Beberapa kategori dasar respon awam dalam memandang arsitektur:
  • Perhatian terhadap Lingkungan
  • Perilaku terhadap lingkungan antara desain dan kebutuhan kondisi lingkungan yang diinginkan
Modifikasi terhadap lingkungan:
  • Yang tidak disadari
  • Yang disadari (improvement/perbaikan)
  • Yang disadari (destruksi/penghancuran)
LANGGAM MODERN

Notre Dame du Haut / Le Corbusier

File:RonchampCorbu.jpg
Notre Dame du Haut adalah sebuah gereja di daerah di Kota Ronchamp. Karya Le Corbusier ini berbeda dengan ciri khas arsitektur modern kebanyakan yang berbentuk geometris kotak. Bentuk dari capel du Haut ini berbentuk kurva di sisi atap dan dinding. Bentuk Notre Dame merupakan komposisi bidang – bidang lengkung seperti kurva dan komposisi ketebalan dinding yang bervariasi sehingga secara keseluruhan bangunan terlihat seperti massa seni patung.
Pada dinding Notre Dame du Haut ini terdapat bukaan-bukaan yang  letaknya bervariasi dan tidak teratur. Bukaan tersebut dengan kaca-kaca lukisan dan tulisan tangan dari Le Corbusier sendiri.Dari bukaan tersebut dihasilkan pencahayaan di dalam dinding.
Atap Notre Dame du Haut terbuat dari bahan beton bertulang ekspose. Atap bagian utara dibuat lebih rendah dari arah selatan. Hal ini bertujuan agar air turun ke arah utara.

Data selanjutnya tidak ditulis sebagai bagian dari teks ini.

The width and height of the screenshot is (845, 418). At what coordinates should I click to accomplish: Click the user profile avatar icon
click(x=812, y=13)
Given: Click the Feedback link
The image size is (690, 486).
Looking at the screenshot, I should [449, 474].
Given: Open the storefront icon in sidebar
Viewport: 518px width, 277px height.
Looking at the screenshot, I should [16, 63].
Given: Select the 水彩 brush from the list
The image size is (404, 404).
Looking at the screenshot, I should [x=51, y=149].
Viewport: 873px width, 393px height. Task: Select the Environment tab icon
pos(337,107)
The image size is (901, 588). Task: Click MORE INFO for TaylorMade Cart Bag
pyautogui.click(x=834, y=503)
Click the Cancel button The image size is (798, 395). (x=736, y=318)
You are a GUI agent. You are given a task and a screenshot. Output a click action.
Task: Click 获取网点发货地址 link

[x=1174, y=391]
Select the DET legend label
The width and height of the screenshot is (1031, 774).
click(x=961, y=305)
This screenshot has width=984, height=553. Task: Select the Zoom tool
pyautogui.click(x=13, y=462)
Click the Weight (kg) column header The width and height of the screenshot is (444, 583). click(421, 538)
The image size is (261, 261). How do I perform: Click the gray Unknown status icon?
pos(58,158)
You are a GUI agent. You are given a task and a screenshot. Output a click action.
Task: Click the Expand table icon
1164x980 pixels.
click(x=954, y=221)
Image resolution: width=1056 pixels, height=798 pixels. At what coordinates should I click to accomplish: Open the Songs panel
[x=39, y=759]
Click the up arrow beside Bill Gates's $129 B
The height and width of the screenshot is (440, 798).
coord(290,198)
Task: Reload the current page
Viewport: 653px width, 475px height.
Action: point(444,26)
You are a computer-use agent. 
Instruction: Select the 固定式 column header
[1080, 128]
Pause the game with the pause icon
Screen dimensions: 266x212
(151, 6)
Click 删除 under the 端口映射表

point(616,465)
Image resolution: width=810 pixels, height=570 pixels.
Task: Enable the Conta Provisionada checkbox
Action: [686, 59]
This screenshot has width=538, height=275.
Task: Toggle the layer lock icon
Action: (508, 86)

Atapnya juga tidak menggunakan talang sehingga air yang turun akan terlihat seperti air terjun.

LANGGAM POST MODERN
The Portland Building / Michael Graves

Architects:Michael Graves
Location:1120 Southwest 5th Avenue, Portland, OR 97204, United States
Area:362400.0 ft2
Project Year:1982 
Bangunan ini berupaya untuk menciptakan sebuah kontinum antara masa lalu dan dan sekarang, antara lain berupa sebuah patung wanita yang dikenal pada abad XIX bernama “Portlandia”, personifikasi dari semangat, kebijakan dan keteguhan moral dari warga negara dalam perdagangan. Fasad segi empat dilapisi stuco ditambah elemen klasik, seperti over-scaled keystones, tiang, dan belvederes. Selain adanya dekorasi menonjol yang non-fungsional dari patung “Portandia”, warna-warna kontras dan menyolok sangat dominan dalam gedung ini, seperti coklat susu, coklat tua dan warna gelap dari kaca. Di bagian atas atau atapnya yang datar terdapat konstruksi seperti rumah-rumahan kecil mirip dengan kuil kuno dari artemis-yunani beratap piramid dan pelana. Bentuk-bentuk geometris sederhana, kotak-kotak, segitiga, garis-garis non-fungsional terlihat, menjadi bagian ciri arsitektur post modern, banyak menghiasi bagian luar dar gedung The Portland.